Cuando Garibaldi salía en la televisión, ella no tenía  que hacer nada especial para que la miraran. Bastaba con que entrara en cuadro. Y  para llegar hasta ahí, Pilar había empezado mucho antes de lo que imaginas. Siendo  apenas una niña con 10 años, ya estaba trabajando primero  en el teatro y después en un programa donde los pequeños cantaban frente a las Pors cámaras.

Una infancia entera metida en  un foro de grabación. Mientras otras niñas jugaban en la calle de su colonia. Ella aprendía  a pararse bajo las luces, a sonreír cuando se lo pedían, a  moverse hacia donde le indicaban. Y ahí, sin que nadie se lo  explicara con esas palabras, fue aprendiendo la primera lección del medio, que su valor dependía de cómo se veía, de cuánto gustaba, de cuánto deseo era capaz de provocar en en quien la miraba.

Cuando llegó a Garibaldi en 1989,  esa lección ya estaba grabada en ella y el grupo la llevó al extremo. Caribaldi  vendía una fantasía completa. Piel joven, ritmo tropical, faldas cortas, sonrisas perfectas,  parejas bailando como en una fiesta que nunca terminaba.

 Era  el México que quería verse moderno y caliente al mismo tiempo, el que llenaba los programas del domingo y vendía  discos por millones. Y en medio de esa vitrina estaba Pilar, recortada en pósters,  pegada en las paredes de los cuartos de los adolescentes, mirada por hombres mucho  mayores que ella desde la pantalla de la sala.

 ¿Te  das cuenta de lo que eso le hace a una mujer joven? Vivir convencida de que lo más  valioso que tienes es tu cara y tu cuerpo, justo en la edad en que apenas estás descubriendo quién eres por dentro. A Pilar la aplaudían por moverse bien y casi nadie le preguntó nunca qué sentía. Pero aquí,  justo aquí, empieza la primera grieta.

Porque en ese mundo hermosa rara vez es  tratada como una persona completa. La convierten en deseo antes que en voz. La vuelven un póster antes que una historia. La venden como producto  mucho antes de preguntarle quién es. Pilar sonreía,  bailaba, cantaba, posaba, viajaba. Y mientras  todo el mundo creía que estaba viviendo un sueño, por dentro empezaba a entender una  verdad amarga de esas que tardan años en doler de verdad.

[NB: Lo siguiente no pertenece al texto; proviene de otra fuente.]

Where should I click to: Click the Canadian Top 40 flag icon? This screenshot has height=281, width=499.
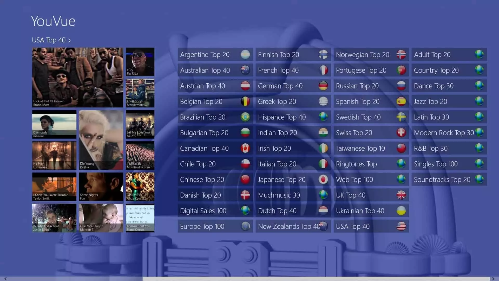(x=245, y=148)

La fama te abraza cuando se encienden las luces y te  suelta en cuanto se apagan. Aquí viene algo que necesito  que entiendas bien, porque es el corazón de toda esta historia. A Pilar la rodearon de hombres poderosos casi desde el principio. Hombres que prometían cuidarla, hombres que prometían protegerla y casi  ninguno cumplió.

Hubo de todo, romances dentro del propio grupo y rumores  que durante años se contaron en voz baja. Hay una historia, por ejemplo, que se repitió  por años en los pasillos del medio. Nadie la firmó nunca con su nombre, pero nadie la  desmintió tampoco. Dicen que en una gira por Marruecos, Pilar habría llamado la atención de un hombre que no pertenecía al mundo del espectáculo,  sino a uno mucho más cerrado y peligroso, un hombre de sangre real,  un príncipe.